六月二九日、熊本大学外川ゼミの先生と学生さん達十五名が水俣を訪れた。例年は泊まりがけで来ていただいていたが、今年は日帰りとなった。まず、到着した水俣駅の待合室の展示を見てもらう。水俣病に関する展示やパンフレットがほとんどないことは、水俣市民にとっての水俣病に対する意識の表れとも言える。駅を出てチッソ正門前で水俣市にとってのチッソの存在やかつての座り込みなどの説明、水俣病病名変更看板(※)も見て設置された経緯などを話した。駅の近くにある三笠屋で食事をとる。

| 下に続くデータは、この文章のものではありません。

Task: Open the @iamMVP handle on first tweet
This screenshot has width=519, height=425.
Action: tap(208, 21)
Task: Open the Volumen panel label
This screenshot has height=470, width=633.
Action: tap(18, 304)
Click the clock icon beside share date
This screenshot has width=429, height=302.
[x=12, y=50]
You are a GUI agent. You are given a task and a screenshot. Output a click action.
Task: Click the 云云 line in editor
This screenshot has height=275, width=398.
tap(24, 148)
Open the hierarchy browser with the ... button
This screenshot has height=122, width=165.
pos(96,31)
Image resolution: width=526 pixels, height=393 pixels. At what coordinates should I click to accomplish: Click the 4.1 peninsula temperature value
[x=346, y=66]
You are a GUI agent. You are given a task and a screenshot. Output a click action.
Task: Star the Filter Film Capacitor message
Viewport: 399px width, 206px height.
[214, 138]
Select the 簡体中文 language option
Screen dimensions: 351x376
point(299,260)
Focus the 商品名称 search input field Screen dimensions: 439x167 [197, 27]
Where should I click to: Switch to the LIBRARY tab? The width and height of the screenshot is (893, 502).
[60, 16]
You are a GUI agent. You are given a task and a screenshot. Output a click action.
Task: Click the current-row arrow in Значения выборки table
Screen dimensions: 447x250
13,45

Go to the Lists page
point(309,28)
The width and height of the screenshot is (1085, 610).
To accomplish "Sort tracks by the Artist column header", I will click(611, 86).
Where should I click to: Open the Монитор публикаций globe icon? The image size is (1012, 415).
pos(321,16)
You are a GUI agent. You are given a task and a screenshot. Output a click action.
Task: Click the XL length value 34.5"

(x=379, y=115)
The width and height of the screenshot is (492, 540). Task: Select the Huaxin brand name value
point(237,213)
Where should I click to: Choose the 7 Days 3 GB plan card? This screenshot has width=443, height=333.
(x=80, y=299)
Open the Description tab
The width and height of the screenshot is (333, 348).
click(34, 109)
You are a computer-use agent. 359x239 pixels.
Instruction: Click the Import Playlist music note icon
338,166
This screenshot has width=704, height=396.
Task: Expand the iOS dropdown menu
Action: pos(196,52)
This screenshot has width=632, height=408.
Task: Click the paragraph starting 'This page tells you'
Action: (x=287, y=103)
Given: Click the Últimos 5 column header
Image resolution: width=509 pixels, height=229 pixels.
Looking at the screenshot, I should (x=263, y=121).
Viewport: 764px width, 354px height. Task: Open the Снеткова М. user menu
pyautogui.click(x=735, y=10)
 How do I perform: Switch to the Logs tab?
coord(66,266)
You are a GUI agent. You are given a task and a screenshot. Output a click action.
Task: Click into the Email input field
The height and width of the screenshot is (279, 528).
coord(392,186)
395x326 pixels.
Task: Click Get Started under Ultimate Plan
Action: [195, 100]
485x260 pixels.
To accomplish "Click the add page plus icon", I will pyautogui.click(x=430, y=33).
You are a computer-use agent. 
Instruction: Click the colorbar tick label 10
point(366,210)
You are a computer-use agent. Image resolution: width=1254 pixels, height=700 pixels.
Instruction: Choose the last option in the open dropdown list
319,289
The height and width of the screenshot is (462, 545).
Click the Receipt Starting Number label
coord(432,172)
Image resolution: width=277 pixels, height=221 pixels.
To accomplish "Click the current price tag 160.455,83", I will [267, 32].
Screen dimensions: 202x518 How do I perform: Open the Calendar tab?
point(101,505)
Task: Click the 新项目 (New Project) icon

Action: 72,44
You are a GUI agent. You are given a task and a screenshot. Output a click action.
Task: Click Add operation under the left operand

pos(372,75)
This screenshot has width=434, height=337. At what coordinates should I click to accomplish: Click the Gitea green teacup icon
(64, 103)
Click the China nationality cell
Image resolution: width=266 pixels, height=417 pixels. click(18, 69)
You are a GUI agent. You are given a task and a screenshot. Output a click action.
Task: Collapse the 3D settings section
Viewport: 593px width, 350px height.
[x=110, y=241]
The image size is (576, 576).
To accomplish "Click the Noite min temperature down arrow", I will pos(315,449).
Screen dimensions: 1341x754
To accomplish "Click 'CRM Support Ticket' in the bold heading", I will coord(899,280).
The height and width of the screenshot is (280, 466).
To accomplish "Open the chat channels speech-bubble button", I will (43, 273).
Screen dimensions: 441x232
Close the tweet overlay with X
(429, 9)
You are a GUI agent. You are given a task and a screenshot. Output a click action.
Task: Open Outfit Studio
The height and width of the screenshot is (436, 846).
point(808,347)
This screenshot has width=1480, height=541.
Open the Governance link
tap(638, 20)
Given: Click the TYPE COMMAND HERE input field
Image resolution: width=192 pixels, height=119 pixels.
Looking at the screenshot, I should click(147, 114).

三笠屋はもともとチッソ工場での接待などで使われていた場所。その後、考証館を見学して吉永理巳子さんの講話を聞いた。考証館では、患者への差別の実態に衝撃を受ける学生さんが多かった。理巳子さんは講話で、情報が無い中で水俣病をずっと「嫌な病気」としか捉えられなかったが、もやい直しが始まって、「水俣の啓示」(色川大吉著)に出会ったことで考え方が大きく変わったこと、お父さんやお祖父さんの思いを伝えていこうと思うようになったというお話をされた。また、水俣病の病名変更についての質問には、「病名のために苦しんできた人もいる。いろんな立場の人が思いを明らかにして話し合うことが必要だと思います。」と答えられた。短い時間だったが、学生さん達は、自分の目と耳で水俣を感じ、水俣病事件を自分のこととして考えてくれたように感じた。
十月には熊本大学だけでなく、宮崎や大分大学との合同合宿を受け入れる。水俣や水俣病に対してどんな印象を抱くのか、どういったテーマで話し合うのかなど今から楽しみだ。

※今年の三月に個人所有地に立てられた看板。「メチル水銀中毒症へ 病名改正を求める!!水俣市民の会」と書かれている。